Visitors of Alaska’s Denali National Park and Preserve got up close and personal with a massive moose walking across one of the park’s roads recently, and most National Park Service guidelines would say they were a little too close.
If you were to check out what the NPS advises for tourists (and trust me, a lot of people do not), you would find they suggest that park visitors remain at least 25 yards away from all forms of wildlife. That buffer zone extends to 100 yards (a football field, for those that struggle with visualizing distance) for animals that are more dangerous, like bears, wolves, and other creatures that could, you know, easily kill you.

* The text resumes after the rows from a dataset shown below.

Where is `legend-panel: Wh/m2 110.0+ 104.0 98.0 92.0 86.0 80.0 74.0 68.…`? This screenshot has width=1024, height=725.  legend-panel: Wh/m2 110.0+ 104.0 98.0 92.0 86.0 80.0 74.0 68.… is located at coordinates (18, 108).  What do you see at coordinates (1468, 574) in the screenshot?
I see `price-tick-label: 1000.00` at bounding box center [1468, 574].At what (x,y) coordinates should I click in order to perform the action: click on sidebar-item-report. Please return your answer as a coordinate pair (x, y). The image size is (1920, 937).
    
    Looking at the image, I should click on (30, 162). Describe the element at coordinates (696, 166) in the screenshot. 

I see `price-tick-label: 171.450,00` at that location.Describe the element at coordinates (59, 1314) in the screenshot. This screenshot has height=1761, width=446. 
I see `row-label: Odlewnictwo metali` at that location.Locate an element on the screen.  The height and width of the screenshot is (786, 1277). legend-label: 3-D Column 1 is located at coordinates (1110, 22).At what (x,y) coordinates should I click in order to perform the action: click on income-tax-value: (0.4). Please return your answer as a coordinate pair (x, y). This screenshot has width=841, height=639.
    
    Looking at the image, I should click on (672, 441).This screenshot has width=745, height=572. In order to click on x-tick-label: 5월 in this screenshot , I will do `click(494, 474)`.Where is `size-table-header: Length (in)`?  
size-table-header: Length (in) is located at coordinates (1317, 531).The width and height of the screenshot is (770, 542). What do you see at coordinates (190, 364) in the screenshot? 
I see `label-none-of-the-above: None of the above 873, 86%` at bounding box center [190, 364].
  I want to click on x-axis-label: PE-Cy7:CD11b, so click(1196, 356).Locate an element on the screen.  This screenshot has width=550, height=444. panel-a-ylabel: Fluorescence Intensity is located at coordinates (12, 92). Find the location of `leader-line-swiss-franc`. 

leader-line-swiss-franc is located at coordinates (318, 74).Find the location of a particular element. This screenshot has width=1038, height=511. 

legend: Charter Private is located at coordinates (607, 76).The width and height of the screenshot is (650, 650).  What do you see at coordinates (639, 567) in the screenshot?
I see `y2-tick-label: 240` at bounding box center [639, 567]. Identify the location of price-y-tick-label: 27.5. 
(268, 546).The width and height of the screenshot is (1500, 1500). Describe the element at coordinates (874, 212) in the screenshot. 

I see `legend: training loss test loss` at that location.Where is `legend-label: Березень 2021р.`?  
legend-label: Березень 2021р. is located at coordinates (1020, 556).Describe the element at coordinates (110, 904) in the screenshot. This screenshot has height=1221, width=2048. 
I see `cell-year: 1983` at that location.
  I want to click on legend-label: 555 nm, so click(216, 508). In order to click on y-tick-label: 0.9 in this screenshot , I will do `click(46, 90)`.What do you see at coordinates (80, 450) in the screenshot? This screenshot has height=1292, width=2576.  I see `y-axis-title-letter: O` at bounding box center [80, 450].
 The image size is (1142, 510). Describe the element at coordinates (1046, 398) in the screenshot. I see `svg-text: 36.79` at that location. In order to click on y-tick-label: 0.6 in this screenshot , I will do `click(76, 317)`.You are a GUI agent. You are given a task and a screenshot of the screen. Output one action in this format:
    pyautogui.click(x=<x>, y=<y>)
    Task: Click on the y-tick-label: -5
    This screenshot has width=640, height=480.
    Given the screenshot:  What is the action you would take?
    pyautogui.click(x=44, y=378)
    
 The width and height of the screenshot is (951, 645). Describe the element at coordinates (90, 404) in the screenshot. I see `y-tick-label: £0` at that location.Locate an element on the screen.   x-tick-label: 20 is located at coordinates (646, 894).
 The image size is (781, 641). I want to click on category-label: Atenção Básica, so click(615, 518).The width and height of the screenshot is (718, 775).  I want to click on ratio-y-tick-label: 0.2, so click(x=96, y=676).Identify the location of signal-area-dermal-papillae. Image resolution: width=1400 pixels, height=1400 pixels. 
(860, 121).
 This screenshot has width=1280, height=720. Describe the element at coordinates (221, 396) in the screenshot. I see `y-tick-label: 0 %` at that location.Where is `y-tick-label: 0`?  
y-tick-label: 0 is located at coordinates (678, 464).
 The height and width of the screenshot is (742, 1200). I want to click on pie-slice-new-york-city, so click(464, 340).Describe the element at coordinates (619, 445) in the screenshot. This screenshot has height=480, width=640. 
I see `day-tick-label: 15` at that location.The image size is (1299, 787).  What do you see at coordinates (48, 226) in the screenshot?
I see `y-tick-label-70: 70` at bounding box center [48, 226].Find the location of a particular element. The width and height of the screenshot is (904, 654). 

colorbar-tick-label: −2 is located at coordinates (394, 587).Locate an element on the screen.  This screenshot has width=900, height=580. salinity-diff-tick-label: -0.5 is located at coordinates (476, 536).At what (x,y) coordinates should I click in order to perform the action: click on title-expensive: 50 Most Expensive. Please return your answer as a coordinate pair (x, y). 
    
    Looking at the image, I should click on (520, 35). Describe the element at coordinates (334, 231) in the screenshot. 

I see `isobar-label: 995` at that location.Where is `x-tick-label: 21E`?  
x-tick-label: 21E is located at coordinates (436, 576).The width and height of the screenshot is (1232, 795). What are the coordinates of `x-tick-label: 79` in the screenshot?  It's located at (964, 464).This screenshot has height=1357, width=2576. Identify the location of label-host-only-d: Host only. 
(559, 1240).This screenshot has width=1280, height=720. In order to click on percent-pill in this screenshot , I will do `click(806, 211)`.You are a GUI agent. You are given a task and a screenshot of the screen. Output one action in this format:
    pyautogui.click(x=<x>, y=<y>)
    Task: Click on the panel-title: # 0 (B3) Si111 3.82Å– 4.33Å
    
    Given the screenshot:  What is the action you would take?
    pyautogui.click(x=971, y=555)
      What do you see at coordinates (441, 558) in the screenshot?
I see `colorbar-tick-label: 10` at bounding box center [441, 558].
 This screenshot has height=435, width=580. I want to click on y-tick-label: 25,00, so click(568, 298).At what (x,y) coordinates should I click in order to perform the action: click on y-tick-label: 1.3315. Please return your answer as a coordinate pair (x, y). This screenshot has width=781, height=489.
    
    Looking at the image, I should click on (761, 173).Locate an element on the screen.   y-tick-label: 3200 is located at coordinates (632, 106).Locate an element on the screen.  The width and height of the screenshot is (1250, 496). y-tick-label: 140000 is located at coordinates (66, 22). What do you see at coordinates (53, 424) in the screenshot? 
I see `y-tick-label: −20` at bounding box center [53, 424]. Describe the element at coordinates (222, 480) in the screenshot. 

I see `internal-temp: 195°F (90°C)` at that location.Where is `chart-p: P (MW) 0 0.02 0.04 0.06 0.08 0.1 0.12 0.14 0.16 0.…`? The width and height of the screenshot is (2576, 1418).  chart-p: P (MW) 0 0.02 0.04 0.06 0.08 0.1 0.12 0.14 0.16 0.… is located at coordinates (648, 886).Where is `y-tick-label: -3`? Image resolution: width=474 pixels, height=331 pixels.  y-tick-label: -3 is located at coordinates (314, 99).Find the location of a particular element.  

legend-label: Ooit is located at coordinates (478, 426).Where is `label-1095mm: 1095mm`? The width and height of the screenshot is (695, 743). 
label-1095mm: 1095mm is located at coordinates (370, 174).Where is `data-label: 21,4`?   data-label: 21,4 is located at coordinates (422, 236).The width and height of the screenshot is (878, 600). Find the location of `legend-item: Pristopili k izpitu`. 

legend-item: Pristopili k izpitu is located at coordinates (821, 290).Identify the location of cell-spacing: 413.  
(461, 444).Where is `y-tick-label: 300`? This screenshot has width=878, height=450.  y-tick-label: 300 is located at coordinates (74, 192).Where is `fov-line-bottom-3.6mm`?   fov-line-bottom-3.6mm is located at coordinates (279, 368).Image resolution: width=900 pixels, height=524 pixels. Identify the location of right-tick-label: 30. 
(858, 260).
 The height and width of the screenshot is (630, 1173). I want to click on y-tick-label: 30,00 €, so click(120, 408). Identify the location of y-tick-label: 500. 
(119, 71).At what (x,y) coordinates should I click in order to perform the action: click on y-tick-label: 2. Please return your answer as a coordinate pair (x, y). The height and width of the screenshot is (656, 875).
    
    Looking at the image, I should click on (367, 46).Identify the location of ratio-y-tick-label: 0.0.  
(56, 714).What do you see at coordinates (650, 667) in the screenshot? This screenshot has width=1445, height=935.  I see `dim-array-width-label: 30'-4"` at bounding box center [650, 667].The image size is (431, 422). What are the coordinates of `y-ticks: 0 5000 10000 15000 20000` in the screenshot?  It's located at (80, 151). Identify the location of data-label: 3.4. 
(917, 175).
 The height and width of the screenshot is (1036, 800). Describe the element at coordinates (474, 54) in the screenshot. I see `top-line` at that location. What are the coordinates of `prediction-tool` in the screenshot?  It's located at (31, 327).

It should be common sense for people to stay away from wild animals, but as you’ll see in the video below, a lot of tourists like to do the exact opposite. For some reason, people inside national parks immediately (and idiotically) just assume that all of the animals they see are “domesticated” and “harmless.”
That’s obviously not the case, and a lot of people usually pay the price for thinking like that. The people in this video were lucky and didn’t have to run for their lives from the colossal moose, and fortunately were able to observe from mere feet away as the towering animal slowly made its way across the road.
Take a look:
Yeah, that’s simply one of the largest land mammals I’ve ever seen it.
If I were just going by natural instincts, I would not want to get remotely close to that moose. One swing of the antlers with me standing in the wrong place and I’d be in the soup (baseball phrase meaning “in big trouble”).
However, it didn’t look like anyone standing on the road with the giant animal was worried about that, and those in the comment section of the post were quick to call them out about it:
“People are so stupid.”
“Dumb ways to die. Denali National Park isn’t a ‘petting zoo.’ It appears ‘tourons’ of Yellowstone have spread into Alaska.”